* **Problem details**: Starting at the line containing "Task: Open 人を大切にするいい会社見つけました title link" and ending at the line containing "You are a computer-use agent. The image", print every line of the material below exactly, both ends included, and stop there.

* **Given records**:
· · · · ·

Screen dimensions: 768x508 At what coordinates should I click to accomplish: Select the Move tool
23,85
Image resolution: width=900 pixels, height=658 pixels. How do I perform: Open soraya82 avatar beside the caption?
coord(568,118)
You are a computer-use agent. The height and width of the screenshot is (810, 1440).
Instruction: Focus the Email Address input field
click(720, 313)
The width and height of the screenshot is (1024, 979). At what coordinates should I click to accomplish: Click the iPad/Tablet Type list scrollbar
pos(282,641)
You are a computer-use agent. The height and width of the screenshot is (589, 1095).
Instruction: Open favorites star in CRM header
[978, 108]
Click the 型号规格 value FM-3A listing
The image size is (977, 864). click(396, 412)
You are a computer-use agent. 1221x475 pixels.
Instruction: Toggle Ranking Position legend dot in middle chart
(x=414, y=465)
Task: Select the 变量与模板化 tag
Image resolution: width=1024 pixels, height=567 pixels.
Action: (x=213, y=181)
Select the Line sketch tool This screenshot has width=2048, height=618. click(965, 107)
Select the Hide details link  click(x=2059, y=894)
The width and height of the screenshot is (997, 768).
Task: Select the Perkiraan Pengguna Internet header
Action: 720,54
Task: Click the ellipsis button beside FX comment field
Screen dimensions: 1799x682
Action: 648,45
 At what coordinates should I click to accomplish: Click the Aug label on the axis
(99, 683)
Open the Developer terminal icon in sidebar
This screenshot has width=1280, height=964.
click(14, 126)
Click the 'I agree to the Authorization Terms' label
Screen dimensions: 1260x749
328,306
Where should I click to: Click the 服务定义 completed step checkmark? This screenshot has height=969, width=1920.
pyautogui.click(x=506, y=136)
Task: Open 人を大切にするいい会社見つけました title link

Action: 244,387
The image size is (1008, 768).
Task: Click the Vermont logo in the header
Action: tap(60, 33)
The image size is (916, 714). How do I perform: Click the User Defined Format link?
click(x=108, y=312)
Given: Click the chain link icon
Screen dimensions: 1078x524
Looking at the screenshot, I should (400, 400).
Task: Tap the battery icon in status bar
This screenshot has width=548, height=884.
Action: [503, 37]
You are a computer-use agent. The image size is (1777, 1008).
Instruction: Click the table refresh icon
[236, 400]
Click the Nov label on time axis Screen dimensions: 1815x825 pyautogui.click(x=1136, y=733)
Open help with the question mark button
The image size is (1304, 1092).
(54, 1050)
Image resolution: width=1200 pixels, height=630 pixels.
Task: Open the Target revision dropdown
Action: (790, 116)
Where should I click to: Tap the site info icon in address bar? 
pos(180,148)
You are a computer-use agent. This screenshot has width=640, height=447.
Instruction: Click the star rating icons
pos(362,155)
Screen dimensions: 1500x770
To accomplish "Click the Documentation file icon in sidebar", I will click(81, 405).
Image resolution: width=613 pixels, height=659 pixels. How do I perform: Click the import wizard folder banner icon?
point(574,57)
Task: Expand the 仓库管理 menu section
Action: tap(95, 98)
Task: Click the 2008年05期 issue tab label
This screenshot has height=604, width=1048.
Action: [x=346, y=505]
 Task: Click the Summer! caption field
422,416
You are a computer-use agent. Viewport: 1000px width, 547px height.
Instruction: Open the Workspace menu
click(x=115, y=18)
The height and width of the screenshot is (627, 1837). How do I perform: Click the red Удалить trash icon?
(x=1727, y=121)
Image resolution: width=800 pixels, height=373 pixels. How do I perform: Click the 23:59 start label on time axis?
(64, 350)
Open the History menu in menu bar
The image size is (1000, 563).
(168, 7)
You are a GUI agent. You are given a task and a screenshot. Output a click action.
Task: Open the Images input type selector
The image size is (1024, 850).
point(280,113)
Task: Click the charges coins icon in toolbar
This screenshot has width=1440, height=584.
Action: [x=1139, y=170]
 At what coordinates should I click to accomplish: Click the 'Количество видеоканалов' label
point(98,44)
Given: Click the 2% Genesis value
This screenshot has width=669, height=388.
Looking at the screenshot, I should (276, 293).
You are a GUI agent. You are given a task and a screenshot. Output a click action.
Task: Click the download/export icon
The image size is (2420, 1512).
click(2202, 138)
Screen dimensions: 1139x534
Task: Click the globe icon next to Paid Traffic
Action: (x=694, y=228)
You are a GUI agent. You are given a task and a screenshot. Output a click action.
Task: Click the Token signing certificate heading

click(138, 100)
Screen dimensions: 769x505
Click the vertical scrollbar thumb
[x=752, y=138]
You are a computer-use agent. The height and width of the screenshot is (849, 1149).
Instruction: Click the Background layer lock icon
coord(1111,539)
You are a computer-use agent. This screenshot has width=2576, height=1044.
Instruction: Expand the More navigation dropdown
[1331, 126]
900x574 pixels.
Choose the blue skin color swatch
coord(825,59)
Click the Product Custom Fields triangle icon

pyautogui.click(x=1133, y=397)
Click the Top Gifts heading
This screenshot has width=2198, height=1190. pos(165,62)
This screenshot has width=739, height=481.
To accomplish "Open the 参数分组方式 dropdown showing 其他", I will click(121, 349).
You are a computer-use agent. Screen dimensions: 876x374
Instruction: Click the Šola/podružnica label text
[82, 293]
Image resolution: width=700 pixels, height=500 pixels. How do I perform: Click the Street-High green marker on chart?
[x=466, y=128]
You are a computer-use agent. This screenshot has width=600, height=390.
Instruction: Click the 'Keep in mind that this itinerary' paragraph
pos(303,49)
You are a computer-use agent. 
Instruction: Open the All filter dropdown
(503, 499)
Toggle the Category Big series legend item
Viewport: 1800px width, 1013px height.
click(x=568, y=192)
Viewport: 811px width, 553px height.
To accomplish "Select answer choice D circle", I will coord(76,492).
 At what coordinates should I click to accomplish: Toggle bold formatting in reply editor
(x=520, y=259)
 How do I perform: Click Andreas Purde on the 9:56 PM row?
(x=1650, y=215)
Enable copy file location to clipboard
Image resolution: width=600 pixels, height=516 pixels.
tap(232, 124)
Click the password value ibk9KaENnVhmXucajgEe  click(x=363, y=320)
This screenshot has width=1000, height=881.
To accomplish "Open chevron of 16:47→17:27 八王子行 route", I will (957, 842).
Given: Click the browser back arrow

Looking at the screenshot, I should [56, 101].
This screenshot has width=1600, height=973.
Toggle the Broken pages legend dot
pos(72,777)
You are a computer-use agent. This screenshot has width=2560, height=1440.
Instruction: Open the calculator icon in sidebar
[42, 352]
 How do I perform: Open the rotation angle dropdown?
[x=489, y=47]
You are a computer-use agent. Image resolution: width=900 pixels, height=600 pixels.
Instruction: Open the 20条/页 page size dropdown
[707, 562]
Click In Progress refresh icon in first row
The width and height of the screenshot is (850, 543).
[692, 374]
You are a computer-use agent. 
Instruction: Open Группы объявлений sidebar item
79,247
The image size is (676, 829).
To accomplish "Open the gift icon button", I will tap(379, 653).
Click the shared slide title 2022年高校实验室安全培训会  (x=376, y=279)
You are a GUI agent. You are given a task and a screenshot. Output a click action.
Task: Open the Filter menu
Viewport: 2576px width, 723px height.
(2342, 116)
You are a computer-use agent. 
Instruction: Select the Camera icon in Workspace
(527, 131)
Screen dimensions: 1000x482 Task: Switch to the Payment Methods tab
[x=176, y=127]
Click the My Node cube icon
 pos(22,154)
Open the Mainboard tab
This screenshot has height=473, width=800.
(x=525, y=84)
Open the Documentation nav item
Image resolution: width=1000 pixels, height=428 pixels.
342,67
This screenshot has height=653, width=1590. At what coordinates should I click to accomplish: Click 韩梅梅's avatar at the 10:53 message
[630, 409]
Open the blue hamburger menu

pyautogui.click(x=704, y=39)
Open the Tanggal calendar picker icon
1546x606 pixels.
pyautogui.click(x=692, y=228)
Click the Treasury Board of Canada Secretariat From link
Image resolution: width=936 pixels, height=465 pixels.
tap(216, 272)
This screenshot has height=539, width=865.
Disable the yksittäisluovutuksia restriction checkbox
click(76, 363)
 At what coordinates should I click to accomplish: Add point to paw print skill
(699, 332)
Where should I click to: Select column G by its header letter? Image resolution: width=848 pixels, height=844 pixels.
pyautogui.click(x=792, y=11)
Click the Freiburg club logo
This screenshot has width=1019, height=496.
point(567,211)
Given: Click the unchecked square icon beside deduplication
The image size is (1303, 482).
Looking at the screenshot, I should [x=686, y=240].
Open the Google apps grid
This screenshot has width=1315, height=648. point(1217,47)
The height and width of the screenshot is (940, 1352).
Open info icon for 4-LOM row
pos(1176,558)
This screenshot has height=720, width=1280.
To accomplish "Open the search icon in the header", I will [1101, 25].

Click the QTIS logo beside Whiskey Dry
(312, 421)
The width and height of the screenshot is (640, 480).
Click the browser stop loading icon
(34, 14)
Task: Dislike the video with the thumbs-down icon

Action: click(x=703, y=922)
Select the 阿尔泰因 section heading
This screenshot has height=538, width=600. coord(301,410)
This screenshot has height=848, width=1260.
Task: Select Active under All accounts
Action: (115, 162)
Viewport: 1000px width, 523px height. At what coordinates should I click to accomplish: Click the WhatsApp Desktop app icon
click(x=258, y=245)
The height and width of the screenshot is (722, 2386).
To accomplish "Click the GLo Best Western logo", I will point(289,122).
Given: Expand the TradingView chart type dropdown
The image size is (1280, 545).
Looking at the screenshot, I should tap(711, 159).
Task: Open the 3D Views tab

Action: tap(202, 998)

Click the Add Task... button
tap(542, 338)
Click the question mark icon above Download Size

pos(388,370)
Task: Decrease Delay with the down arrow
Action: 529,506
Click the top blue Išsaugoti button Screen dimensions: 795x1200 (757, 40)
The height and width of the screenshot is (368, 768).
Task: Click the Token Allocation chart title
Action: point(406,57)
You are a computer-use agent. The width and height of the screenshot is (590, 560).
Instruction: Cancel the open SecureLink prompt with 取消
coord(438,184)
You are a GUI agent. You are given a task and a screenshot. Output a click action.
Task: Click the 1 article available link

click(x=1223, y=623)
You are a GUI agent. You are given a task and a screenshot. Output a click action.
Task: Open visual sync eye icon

· · · · ·

* **Task output**:
Task: Open 人を大切にするいい会社見つけました title link

Action: 244,387
The image size is (1008, 768).
Task: Click the Vermont logo in the header
Action: tap(60, 33)
The image size is (916, 714). How do I perform: Click the User Defined Format link?
click(x=108, y=312)
Given: Click the chain link icon
Screen dimensions: 1078x524
Looking at the screenshot, I should (400, 400).
Task: Tap the battery icon in status bar
This screenshot has width=548, height=884.
Action: [503, 37]
You are a computer-use agent. The image size is (1777, 1008).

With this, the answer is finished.